Citons seulement deux ou trois exemples parmi des milliers confirmés par le Petit Robert et toute une liste de dictionnaires.
– Les pieds devant (Voir Les mains sales de J.P. Sartre : Le parti ça ne se laisse que les pieds devant)
– Ne faire ni un ni deux (Les chemins de Loco-miroir, Lilas Desquiron)
– Sentir le bouc (Knock ou le triomphe de la médecine, Jules Romain, Gallimard : Quelque vieux berger sentant le bouc…)
– Virée dans le sens de promenade, tour. Je vais faire une virée en ville. Une virée dans le sud. C’est d’ailleurs le titre français du roman de l’écrivain V.S Naipaul.

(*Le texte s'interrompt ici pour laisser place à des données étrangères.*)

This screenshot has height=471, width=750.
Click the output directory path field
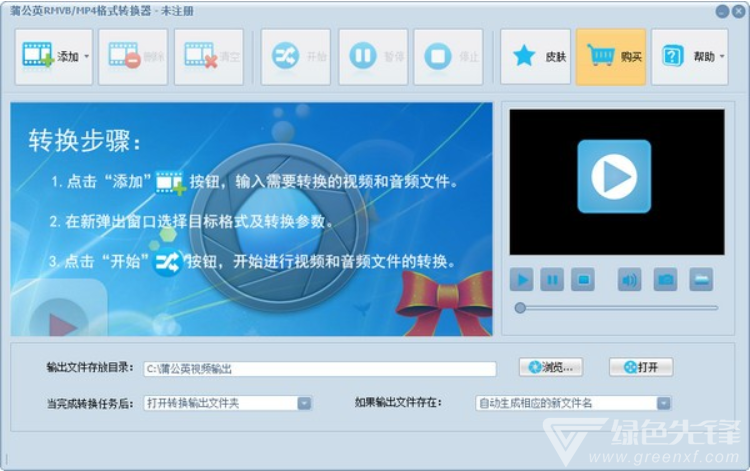click(319, 369)
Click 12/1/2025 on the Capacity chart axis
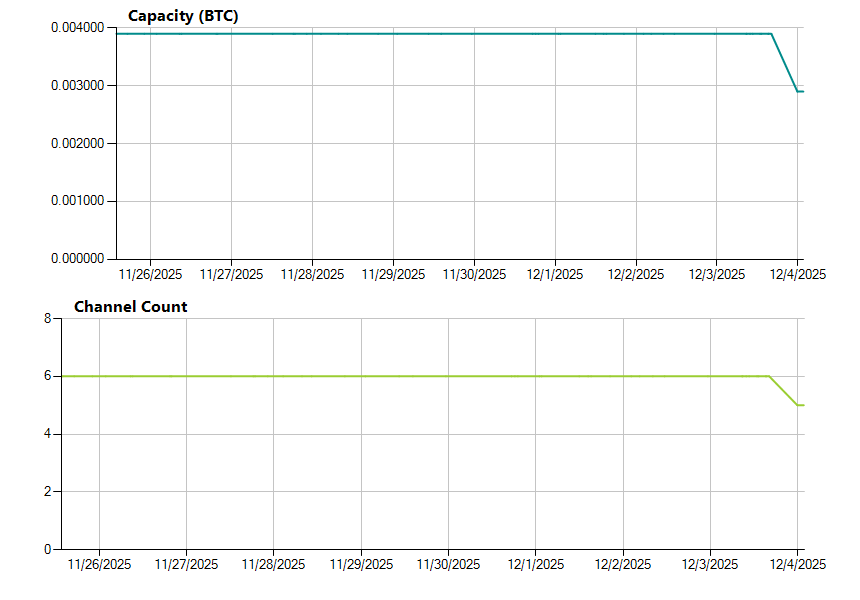 (x=555, y=274)
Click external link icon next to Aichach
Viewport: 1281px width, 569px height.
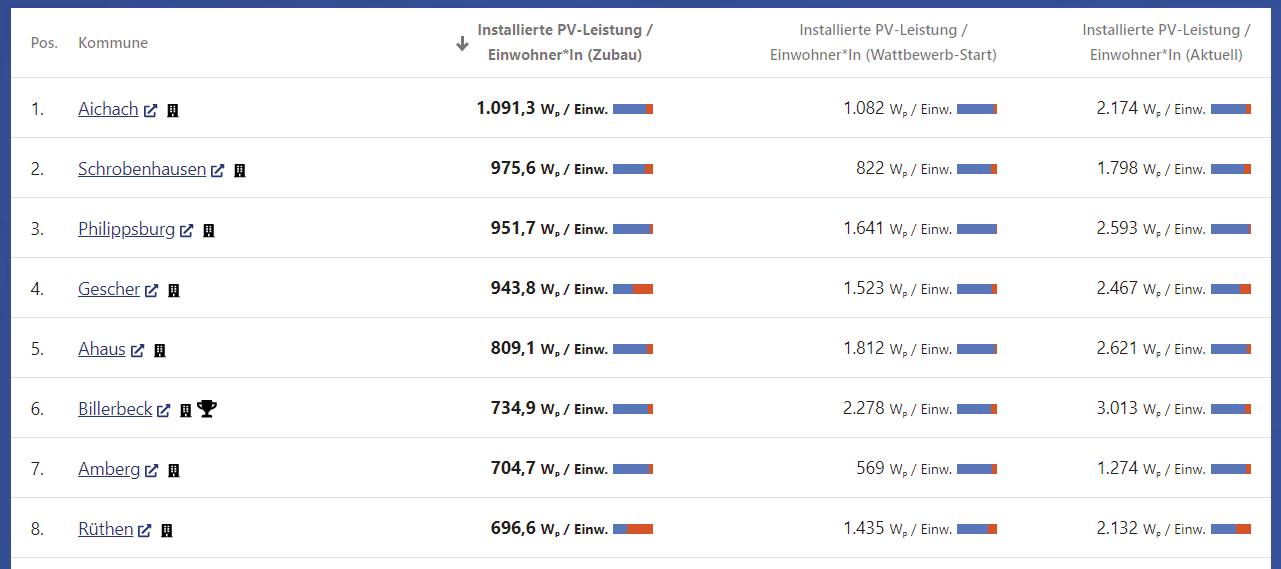(150, 110)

Notons en passant qu’il existe tout un vocabulaire relevant d’une certaine messagerie rose. Les mots tels que guiguite, devant, boutique… appartiennent aussi à ce vocabulaire amphotère. Lorsque un de mes amis ayant vu cette liste un petit peu osée m’a demandé pourquoi je m’intéressais à ce vocabulaire plutôt bas de gamme, je n’ai pas hésité à rétorquer: Ecoutez, j’ai une licence pour ça, il n’y a que les endocrinologues qui puissent se permettre de jouer impunément avec les hormones des hommes et des femmes. »
J’en passe et des plus belles et des plus piquantes pour vous laisser l’opportunité de lire le livre, Alors vous les découvrirez vous-mêmes et très probablement vous pourrez étoffer ces 229 pages avec vos propres trouvailles.

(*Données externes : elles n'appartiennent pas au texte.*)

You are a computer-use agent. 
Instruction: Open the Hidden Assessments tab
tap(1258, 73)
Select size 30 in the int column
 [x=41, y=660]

Pour nous lettrés haïtiens bien connaître sa langue est un devoir. Par-dessus le marché, approfondir son créole, c’est du même coup enrichir son vocabulaire français, améliorer le débit du parler français grâce à une abondance de mots bien connus mais mis au rancart par préjugé. C’est en fin de conte tenter de corriger le déficit graphie / phonie du deuxième type.
Et pour finir permettez-moi de lire un court extrait de ma publication : Parlons donc notre langue à notre manière comme certains célèbres écrivains haïtiens, comme certains de nos brillants journalistes des deux presses, comme quelques » hommes de parole » qui ont marqué notre histoire. Sans pour autant tomber dans un jargon outré et de mauvais goût. Sans verser non plus dans l’excès contraire, c’est-à-dire dans un purisme desséchant qui se protège avec démesure contre le créole et les prétendus créolismes. Si à l’occasion on nous reproche d’utiliser de temps à autre des expressions surannées, nous n’allons pas nous en faire. N’hésitons pas à donner, s’il le faut, un coup de jeune au vieux français. Peut-être, qui sait, les antiquaires et les amateurs de belles choses s’y intéresseront. Mais attention ! Dans la foulée des mots, nous ne devons pas oublier nos maux, les maladies de notre société. Nous ne devons pas oublier l’alphabétisation qu’il faut continuer en créole ou en français. Ne négligeons pas notre économie et nos programmes de développement. Car tant vaut l’économie d’un pays, tant vaut son dictionnaire
Jean-Robert Léonidas, médecin écrivain haïtien
Conférence présentée au 23ième Congrès de l’Association des Médecins Haïtiens à l’Etranger (AMHE) au Concord Resort Hotel ( Catskills, NY), juillet 1995. Reprise, sur invitation du Prof. Frantz Leconte, au Restaurant Le Viconte, à Queens, NY.